Prolonga el texto sobre la vida que persiste en el cadáver a partir de su última oración.

## TEXTO PARA LEER
____________

Es verdad que, como ya hemos dicho y se le alcanza a cualquiera, morir supone una ruptura. Desde la perspectiva de la conciencia y del individuo convencionalmente considerado (es decir, como ser diferenciado y autónomo), hay un antes y un después o, como se dice a veces en la mala literatura necrológica, una puerta que se cierra. Vale, dejamos las puertas –las que se cierran y las que, según otros, presumiblemente se abren– y cambiemos la perspectiva. Sólo eso: miremos al cadáver y modifiquemos el punto de vista. Dejémonos de trucos: el fallecido no va a despertarse: eso es obvio y está asumido. Lo que entendemos y concebimos como ser humano individual e identificamos con nombre y apellidos ha dejado de existir. Pero el muerto sigue ahí, sobre una mesa de operaciones, una cama o un ataúd: es una presencia que no podemos obviar. Por decirlo con más precisión, es tan material como nosotros, los que nos definimos como vivos. Y, a propósito de vida, el hecho de que ese ser humano ya no exista como tal no nos autoriza a sostener que la vida, toda ella, se haya extinguido en él. Ha desaparecido una clase, un tipo de vida, la vida consciente de un semejante. Pero la vida sigue. No me refiero a la tontería de que la vida continúe para los demás, sino a que la vida sigue en el interior de ese cuerpo yacente.

Ya he dicho en alguna ocasión que no me gusta ponerme medallas que no me corresponden ni aparentar lo que no es. Lo digo ahora porque, manejando la bibliografía que hay sobre el particular, constato que no he sido nada original al encabezar estos párrafos con el titular y el significado específico que ya he desvelado. Hay un libro de una periodista norteamericana, Mary Roach, que se ha traducido al español con el epígrafe de Fiambres, y no precisamente porque trate de las exquisiteces de la mortadela. El subtítulo es más clarificador: La fascinante vida de los cadáveres (Barcelona, Global Rhythm, 2007). Lo menciono ahora porque compruebo que el capítulo tres se denomina ni más ni menos «Vida después de la muerte» y trata de esto mismo de lo que quiero hablarles: la vida que se desarrolla en la materia cadavérica.

____________

Registros extraídos de una colección:
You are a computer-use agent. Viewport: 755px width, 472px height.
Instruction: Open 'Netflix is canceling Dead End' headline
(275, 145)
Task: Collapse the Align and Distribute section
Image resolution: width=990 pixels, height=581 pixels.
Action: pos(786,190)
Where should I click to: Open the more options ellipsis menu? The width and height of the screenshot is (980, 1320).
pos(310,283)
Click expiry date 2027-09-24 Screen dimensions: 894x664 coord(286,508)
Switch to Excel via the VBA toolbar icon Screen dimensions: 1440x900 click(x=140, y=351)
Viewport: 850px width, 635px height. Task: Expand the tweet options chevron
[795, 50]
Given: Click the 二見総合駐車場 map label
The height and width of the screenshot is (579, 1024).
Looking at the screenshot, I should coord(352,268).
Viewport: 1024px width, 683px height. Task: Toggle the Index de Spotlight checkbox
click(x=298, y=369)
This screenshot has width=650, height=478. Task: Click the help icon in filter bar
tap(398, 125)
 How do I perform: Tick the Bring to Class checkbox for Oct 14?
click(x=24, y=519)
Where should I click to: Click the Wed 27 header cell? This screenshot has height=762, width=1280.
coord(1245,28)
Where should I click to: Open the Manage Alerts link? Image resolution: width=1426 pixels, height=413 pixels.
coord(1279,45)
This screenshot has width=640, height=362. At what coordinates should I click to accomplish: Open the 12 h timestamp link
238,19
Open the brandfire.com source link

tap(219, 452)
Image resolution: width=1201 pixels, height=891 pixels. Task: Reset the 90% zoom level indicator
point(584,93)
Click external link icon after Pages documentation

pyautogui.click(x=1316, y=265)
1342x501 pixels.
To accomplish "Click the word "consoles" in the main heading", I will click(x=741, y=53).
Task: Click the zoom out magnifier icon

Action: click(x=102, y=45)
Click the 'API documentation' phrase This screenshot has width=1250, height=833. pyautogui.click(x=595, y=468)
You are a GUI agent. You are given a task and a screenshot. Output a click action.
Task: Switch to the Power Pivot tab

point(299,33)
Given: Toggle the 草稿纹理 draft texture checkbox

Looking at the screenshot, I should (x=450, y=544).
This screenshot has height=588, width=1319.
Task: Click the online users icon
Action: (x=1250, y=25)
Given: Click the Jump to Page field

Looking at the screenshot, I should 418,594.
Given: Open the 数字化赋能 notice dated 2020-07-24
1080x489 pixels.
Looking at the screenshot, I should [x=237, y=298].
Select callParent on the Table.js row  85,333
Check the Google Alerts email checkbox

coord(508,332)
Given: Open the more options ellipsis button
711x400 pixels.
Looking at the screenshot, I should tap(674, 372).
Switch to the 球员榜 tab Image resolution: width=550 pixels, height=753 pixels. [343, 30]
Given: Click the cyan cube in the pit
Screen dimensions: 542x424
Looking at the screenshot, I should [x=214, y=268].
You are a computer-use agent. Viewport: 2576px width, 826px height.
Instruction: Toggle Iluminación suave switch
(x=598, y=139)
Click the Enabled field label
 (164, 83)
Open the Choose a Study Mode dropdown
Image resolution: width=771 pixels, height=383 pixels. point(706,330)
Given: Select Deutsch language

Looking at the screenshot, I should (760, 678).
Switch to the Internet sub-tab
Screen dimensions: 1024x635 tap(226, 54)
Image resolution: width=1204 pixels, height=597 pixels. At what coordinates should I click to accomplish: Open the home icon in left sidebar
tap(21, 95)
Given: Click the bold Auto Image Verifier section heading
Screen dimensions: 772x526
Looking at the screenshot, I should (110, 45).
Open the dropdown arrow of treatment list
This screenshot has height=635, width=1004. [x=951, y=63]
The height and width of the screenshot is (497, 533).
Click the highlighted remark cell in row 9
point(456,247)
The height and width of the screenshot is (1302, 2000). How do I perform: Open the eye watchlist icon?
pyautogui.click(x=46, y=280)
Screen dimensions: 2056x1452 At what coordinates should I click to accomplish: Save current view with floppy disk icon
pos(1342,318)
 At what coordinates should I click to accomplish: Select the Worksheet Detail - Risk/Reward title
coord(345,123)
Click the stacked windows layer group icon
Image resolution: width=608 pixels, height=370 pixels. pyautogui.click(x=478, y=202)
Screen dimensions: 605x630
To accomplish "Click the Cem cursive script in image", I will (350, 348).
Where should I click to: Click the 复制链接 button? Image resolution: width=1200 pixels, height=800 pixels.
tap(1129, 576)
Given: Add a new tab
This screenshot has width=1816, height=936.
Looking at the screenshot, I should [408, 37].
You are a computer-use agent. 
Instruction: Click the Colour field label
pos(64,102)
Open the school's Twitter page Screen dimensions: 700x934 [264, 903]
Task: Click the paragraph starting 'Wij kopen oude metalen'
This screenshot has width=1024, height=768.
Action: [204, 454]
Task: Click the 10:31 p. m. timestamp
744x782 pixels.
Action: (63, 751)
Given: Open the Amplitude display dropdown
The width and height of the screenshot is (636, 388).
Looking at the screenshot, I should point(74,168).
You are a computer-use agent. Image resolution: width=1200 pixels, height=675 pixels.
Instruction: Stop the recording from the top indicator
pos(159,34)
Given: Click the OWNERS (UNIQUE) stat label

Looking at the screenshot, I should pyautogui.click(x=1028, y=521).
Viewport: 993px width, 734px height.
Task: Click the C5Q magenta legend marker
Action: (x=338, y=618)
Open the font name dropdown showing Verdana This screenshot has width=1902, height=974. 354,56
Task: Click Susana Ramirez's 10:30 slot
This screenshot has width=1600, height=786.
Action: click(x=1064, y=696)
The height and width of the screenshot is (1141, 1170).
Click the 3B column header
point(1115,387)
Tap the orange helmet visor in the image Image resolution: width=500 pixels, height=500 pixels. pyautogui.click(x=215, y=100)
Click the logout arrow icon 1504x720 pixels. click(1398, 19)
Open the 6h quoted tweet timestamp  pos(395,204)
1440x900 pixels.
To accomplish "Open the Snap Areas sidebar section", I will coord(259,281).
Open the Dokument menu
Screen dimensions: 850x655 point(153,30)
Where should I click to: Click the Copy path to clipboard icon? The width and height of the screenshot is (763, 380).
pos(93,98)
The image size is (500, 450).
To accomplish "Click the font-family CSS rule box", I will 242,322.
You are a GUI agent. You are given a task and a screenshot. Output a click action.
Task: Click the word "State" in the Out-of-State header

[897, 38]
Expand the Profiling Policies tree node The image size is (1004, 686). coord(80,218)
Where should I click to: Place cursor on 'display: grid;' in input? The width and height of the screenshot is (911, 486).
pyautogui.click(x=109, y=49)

____________

## ESPACIO DE RESPUESTA
Tengo que aclarar, para quien esté interesado, que la mayor parte del libro mencionado no se centra tanto en esa vertiente como en los experimentos que diversos profesionales de la medicina y la investigación biológica efectúan con los «fiambres», para seguir con su terminología. Déjenme que les suelte una pincelada, sólo una, para poner por hoy un punto y seguido, pues continuaré en una segunda parte este placentero periplo. El primer capítulo se llama «No hay cosa más triste que una cabeza desperdiciada». Aborda el tema de las prácticas de cirugía con cadáveres. Roach no se anda con rodeos y sus comparaciones son, como mínimo, desconcertantes: «Una cabeza humana –escribe– tiene el volumen y el peso aproximado de un pollo para asar». La comparación no es fortuita: se le ha ocurrido ante el espectáculo de cuarenta cabezas colocadas sobre fuentes para el horno para realizar prácticas de cirugía. ¿A qué les recuerda? Exacto, han acertado, pollos a l’ast. Por si quedaba alguna duda, Roach no deja nada a la imaginación y precisa que esos recipientes están ahí «por la misma razón por la que los pollos se asan sobre este tipo de fuentes: para contener los jugos y la grasa que sueltan». No sé a ustedes, pero a mí se me han quitado las ganas de comer pollos asados por una temporada.